» **YOUR INSTRUCTIONS**
The reply to the records below should contain exactly the lines from the line with "Instruction: Click the reply" through the line with "Select the M size", and nothing besides.

» **RECORDED INFORMATION**
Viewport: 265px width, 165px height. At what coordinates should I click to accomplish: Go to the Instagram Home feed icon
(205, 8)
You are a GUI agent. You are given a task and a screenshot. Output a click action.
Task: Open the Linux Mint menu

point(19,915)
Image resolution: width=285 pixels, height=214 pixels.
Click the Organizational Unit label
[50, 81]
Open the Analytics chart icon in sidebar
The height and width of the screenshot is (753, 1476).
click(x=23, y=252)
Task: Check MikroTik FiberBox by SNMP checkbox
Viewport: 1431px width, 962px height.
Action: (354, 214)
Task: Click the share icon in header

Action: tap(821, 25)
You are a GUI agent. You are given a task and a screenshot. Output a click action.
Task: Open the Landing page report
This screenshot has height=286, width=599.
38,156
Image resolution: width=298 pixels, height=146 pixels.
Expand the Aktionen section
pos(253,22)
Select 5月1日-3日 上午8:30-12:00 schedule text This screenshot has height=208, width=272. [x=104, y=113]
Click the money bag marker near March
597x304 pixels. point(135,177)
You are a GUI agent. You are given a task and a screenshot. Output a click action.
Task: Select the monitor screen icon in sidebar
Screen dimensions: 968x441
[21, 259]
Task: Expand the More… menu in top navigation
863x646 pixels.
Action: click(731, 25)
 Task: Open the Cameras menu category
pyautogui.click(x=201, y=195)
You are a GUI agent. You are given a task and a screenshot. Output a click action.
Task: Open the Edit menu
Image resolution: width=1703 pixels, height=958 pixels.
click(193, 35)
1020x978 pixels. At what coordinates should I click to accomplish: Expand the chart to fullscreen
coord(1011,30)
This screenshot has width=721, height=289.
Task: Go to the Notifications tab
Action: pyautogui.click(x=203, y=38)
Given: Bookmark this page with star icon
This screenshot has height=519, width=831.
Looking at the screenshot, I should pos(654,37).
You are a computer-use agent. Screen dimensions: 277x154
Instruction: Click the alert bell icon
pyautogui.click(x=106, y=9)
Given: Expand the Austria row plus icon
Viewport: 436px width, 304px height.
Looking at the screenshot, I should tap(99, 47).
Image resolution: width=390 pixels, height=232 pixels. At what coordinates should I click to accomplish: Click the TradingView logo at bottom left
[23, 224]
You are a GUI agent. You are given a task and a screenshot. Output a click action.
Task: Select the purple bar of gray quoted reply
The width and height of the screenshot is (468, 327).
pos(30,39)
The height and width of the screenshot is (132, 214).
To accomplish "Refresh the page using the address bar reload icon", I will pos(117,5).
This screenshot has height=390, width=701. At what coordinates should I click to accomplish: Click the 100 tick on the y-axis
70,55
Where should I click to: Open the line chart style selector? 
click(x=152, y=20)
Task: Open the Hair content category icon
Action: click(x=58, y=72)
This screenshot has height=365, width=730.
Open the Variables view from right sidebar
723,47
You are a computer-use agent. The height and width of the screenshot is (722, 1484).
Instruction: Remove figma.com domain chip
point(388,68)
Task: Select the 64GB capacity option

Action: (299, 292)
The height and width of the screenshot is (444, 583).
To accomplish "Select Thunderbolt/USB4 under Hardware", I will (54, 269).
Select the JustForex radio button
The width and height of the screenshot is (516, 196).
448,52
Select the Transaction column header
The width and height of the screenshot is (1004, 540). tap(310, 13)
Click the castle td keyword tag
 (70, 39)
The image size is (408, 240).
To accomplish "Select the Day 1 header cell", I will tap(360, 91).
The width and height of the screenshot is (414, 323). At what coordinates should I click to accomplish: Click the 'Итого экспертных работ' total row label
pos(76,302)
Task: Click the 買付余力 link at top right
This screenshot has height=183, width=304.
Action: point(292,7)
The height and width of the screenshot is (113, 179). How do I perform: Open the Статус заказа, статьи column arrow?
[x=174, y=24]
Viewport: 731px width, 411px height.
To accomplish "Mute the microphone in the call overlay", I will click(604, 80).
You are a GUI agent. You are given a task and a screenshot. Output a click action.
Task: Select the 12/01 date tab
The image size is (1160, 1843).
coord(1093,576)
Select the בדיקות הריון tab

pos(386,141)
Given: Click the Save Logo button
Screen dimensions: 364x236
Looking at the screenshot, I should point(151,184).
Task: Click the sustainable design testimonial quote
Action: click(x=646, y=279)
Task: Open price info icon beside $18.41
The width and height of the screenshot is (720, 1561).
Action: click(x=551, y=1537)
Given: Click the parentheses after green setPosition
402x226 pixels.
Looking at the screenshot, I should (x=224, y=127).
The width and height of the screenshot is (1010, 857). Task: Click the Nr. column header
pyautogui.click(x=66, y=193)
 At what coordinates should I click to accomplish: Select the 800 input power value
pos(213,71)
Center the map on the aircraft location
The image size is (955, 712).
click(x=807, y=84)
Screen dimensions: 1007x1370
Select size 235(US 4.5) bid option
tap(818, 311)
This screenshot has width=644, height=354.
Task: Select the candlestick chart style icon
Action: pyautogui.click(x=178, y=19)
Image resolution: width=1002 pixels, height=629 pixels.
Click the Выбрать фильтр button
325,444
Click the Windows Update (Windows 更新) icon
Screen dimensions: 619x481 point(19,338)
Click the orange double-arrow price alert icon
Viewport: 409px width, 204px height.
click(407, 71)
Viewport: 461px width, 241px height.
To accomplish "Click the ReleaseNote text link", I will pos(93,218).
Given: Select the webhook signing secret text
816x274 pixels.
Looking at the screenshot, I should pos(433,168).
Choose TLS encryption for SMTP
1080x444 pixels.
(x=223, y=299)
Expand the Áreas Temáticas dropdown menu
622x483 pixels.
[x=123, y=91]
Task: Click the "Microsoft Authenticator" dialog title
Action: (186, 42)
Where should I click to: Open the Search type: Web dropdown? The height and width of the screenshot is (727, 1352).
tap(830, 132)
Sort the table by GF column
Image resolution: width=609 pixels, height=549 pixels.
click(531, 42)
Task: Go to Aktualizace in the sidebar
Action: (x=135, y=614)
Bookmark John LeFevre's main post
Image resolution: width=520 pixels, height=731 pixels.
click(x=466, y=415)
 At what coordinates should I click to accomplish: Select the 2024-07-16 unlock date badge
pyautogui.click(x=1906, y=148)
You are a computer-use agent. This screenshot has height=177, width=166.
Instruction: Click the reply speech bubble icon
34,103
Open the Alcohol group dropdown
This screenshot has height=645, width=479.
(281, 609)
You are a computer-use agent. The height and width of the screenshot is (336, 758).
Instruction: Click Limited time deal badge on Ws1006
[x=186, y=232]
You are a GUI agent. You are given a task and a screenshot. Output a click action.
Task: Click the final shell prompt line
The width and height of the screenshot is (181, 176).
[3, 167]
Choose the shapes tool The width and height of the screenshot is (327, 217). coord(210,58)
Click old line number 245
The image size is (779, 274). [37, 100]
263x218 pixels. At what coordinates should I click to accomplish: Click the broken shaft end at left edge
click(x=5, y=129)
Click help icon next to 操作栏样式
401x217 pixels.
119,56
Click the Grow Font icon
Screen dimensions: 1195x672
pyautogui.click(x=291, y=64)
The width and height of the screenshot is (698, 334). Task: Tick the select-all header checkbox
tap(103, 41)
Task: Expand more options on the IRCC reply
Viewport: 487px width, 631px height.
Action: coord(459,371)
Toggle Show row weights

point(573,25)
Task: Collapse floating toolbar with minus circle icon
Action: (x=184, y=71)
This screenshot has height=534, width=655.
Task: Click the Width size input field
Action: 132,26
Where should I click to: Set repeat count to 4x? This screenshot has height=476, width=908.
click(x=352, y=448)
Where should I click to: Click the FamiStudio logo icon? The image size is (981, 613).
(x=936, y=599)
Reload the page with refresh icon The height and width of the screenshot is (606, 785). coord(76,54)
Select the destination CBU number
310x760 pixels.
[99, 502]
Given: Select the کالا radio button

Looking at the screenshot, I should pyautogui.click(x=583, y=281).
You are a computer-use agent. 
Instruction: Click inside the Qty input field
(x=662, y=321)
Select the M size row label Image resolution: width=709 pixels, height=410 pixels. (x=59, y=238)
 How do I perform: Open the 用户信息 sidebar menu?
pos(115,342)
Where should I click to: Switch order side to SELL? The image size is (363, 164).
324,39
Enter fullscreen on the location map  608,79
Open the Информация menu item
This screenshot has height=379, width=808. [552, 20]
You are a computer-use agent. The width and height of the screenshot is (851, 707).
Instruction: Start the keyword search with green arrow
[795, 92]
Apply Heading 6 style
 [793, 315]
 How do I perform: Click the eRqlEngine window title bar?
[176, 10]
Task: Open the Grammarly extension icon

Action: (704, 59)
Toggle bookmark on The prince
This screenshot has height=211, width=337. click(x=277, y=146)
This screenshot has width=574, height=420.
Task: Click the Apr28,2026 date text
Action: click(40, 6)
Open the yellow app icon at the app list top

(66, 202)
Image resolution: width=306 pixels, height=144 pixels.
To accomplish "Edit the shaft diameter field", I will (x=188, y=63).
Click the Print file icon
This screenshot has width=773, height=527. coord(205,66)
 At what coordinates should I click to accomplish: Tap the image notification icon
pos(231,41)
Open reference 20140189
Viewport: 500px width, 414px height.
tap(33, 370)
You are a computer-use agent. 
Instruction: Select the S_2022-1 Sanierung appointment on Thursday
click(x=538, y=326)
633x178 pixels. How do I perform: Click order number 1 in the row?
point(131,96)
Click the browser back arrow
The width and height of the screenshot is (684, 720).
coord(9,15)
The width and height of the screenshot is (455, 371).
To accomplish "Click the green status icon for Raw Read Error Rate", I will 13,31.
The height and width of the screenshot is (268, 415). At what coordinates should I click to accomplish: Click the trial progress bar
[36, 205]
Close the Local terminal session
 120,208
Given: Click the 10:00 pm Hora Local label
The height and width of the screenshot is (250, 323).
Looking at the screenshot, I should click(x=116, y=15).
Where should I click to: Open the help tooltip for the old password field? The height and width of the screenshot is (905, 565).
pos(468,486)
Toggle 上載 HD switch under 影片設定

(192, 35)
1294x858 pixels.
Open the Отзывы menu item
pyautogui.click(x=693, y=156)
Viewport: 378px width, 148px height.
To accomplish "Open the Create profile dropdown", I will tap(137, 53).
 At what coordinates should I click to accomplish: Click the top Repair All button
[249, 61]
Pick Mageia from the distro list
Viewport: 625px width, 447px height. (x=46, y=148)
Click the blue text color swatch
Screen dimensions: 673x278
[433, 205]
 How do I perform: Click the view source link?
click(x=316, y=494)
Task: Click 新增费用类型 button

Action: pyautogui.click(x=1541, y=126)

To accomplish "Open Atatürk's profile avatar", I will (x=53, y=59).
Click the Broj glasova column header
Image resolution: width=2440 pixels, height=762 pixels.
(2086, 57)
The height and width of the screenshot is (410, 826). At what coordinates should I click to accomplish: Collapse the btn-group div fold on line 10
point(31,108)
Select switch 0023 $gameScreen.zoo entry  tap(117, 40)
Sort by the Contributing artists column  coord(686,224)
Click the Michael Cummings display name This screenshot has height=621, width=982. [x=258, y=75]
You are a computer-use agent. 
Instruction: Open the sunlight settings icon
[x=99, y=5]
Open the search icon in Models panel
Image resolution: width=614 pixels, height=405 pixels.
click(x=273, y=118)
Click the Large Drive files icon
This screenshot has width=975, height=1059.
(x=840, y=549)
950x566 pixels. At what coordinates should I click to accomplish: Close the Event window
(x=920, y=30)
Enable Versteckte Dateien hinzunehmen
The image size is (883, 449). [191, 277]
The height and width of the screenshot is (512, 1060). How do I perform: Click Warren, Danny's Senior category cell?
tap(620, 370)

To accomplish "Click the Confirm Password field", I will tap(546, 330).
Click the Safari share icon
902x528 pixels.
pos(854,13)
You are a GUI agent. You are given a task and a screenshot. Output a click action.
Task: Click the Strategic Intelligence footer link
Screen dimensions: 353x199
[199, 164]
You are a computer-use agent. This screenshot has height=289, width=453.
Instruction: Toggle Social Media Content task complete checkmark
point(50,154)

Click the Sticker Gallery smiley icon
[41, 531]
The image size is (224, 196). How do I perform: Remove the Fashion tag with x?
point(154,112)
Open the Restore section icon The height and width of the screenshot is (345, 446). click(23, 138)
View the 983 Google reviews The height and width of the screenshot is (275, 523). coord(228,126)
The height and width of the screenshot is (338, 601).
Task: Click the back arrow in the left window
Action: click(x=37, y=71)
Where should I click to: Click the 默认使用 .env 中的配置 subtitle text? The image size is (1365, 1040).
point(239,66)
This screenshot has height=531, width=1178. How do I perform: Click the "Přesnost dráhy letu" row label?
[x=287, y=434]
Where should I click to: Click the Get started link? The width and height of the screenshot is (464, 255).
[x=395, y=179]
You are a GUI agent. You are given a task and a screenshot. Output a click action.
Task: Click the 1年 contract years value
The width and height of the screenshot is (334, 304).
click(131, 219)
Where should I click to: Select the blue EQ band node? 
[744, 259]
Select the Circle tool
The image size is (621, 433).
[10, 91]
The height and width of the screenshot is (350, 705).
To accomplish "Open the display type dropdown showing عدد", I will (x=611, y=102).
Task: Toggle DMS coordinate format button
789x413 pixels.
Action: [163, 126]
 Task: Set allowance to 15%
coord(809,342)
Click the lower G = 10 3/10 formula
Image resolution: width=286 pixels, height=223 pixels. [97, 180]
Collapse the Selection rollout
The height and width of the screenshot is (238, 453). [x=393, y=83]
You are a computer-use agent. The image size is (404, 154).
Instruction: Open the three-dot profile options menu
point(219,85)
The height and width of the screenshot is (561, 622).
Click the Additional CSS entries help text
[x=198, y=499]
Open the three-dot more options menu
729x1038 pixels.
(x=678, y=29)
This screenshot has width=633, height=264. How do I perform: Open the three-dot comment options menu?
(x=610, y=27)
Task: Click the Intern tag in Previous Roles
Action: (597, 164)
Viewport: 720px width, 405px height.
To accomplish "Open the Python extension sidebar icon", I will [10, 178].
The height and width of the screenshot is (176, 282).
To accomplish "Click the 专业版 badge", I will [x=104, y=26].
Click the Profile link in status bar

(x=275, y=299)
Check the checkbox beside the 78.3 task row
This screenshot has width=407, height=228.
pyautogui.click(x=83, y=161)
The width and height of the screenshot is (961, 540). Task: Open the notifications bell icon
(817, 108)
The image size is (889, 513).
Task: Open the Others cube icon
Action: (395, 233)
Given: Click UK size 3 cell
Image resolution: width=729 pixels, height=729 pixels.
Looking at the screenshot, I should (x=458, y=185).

» **ANSWER TO THIS EXERCISE**
Instruction: Click the reply speech bubble icon
34,103
Open the Alcohol group dropdown
This screenshot has height=645, width=479.
(281, 609)
You are a computer-use agent. The height and width of the screenshot is (336, 758).
Instruction: Click Limited time deal badge on Ws1006
[x=186, y=232]
You are a GUI agent. You are given a task and a screenshot. Output a click action.
Task: Click the final shell prompt line
The width and height of the screenshot is (181, 176).
[3, 167]
Choose the shapes tool The width and height of the screenshot is (327, 217). coord(210,58)
Click old line number 245
The image size is (779, 274). [37, 100]
263x218 pixels. At what coordinates should I click to accomplish: Click the broken shaft end at left edge
click(x=5, y=129)
Click help icon next to 操作栏样式
401x217 pixels.
119,56
Click the Grow Font icon
Screen dimensions: 1195x672
pyautogui.click(x=291, y=64)
The width and height of the screenshot is (698, 334). Task: Tick the select-all header checkbox
tap(103, 41)
Task: Expand more options on the IRCC reply
Viewport: 487px width, 631px height.
Action: coord(459,371)
Toggle Show row weights

point(573,25)
Task: Collapse floating toolbar with minus circle icon
Action: (x=184, y=71)
This screenshot has height=534, width=655.
Task: Click the Width size input field
Action: 132,26
Where should I click to: Set repeat count to 4x? This screenshot has height=476, width=908.
click(x=352, y=448)
Where should I click to: Click the FamiStudio logo icon? The image size is (981, 613).
(x=936, y=599)
Reload the page with refresh icon The height and width of the screenshot is (606, 785). coord(76,54)
Select the destination CBU number
310x760 pixels.
[99, 502]
Given: Select the کالا radio button

Looking at the screenshot, I should pyautogui.click(x=583, y=281).
You are a computer-use agent. 
Instruction: Click inside the Qty input field
(x=662, y=321)
Select the M size row label Image resolution: width=709 pixels, height=410 pixels. (x=59, y=238)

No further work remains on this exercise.